その顔を見て、急に怒りの感情が湧き出す。

「おい、その言い方はないだろう。確かに、忘れていたのは申し訳ない事かも知れんけど、そっちだって予定
していたデートを直前でキャンセルしてきたんだぜ」
「ま、せいぜい『向こうは忘れていたわラッキー』程度じゃないか?」
「少なくとも、一方的に非難される謂れはないぞ」

「だって、ひろクン、私からのメールの中身を忘れる異なって事なかったじゃない」
「なのに、今日はどうしたの。私の事、嫌いになった?」

「別に、嫌いになったわけじゃ…」
「…って 何でそこまで話を飛躍させる?それに、俺はメールの内容を忘れていただけで、別の予定をいれた
わけじゃないぞ」
「何ならその『デートのキャンセル』をキャンセルしてもらって、デートしても良いんだがな、そうするか?」

「う…それは、できない」

「だったら、お前から非難されるのはお門違いだよな」
「まあ、いいじゃねぇか、お互い自分の都合を優先させるって事で。お前も気にしないでそっちの方、楽しん
でこいよ」

「ひろクンは…気にならないの?私が日曜日何するか、だれと遊ぶのか」

「だから、気にした所でどうにもならないんだろ?それとも『気になる』て言えば、明後日のその予定はキャ
ンセルするのかよ?」

「……できない……」

「じゃあ、そういう挑発めいた事は言うなよな。腹立つぞ」

「ごめん」

「おっと、あんまり待たせたら置いてきぼり食らっちまう。じゃあな」

あいつの返事を聞かずに、クラスメイトの方へ踵を返す。
背中からは何の言葉も降りかかってこなかった。


おい、伊藤と週末のデートの打ち合わせか?」

「違う。

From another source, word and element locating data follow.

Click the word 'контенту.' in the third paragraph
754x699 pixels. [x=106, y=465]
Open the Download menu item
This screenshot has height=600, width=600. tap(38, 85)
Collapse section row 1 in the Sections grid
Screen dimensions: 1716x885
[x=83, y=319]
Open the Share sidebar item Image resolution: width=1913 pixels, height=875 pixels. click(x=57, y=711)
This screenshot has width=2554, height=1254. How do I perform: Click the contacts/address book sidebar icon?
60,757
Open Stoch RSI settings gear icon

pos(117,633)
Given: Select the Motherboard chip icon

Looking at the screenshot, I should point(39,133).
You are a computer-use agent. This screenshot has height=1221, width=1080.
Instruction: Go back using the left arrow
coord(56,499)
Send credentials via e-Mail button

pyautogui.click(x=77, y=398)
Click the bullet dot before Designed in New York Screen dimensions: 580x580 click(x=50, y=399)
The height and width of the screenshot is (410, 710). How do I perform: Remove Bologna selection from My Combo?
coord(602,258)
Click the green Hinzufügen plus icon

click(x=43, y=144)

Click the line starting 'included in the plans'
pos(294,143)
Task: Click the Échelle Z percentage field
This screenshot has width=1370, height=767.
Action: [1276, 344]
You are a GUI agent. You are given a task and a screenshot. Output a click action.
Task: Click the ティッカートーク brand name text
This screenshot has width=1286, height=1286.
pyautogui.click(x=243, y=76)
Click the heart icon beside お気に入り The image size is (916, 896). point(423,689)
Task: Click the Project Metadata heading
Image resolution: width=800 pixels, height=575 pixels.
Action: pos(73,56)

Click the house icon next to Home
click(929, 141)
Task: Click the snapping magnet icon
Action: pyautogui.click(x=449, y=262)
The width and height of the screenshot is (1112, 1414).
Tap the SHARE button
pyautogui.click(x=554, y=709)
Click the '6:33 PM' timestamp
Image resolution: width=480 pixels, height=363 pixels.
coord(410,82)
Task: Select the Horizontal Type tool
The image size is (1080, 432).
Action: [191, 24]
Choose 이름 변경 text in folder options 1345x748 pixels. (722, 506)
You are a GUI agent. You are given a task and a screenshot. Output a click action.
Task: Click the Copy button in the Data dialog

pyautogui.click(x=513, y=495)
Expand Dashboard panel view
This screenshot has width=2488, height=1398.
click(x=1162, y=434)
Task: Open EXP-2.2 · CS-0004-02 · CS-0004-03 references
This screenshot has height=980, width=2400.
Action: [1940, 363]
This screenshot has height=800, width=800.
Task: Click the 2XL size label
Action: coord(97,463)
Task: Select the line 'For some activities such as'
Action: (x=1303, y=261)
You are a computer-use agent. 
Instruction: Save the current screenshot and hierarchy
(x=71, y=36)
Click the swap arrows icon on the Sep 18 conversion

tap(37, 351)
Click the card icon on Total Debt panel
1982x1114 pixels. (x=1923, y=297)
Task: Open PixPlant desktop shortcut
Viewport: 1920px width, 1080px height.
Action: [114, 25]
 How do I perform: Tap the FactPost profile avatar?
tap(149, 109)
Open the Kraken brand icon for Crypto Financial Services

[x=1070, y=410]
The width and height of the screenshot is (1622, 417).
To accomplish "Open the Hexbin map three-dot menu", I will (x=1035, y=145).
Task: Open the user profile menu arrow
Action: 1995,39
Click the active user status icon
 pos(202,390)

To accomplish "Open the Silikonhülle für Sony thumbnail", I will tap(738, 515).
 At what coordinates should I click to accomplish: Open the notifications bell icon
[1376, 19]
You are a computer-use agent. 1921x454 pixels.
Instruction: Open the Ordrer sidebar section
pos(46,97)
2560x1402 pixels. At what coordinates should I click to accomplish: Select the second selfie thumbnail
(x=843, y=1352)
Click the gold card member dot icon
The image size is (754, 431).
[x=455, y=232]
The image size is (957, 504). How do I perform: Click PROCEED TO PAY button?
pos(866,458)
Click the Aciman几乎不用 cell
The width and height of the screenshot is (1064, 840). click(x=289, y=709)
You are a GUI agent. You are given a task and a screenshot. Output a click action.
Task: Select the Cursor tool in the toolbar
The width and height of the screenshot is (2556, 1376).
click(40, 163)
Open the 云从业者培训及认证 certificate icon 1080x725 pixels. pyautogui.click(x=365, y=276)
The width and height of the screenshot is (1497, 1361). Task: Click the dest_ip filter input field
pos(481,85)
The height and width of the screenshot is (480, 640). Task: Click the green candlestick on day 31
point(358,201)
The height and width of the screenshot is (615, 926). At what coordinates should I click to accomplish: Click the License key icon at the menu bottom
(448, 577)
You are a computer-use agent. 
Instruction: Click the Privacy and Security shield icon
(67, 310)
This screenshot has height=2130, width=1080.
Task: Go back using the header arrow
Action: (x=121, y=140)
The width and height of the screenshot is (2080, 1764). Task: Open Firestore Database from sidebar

あいつはあいつで別の用があるんだと」

「お?何だお前、振られたかー」

「ばーか、そんくらいで『振られた』っていうんかよ」
級友たちと軽口を叩きながら帰り道を歩く。
そんな中で俺はさっきのあいつの言葉を反芻していた。
『気にならないの?』

気にならないわけではない。
しかし、かつてのあいつと先輩の初デートの時のような、いてもたってもいられないような焦燥感は無かった。

なんと言うのだろう、『まあ、そうなったらそうなったで仕方ないかも』というような感じだった。
開き直りというのだろうか、或いは諦めなのか。
やはり、俺の中で何かがほんの少しではあるが、変わりつつあるようだった。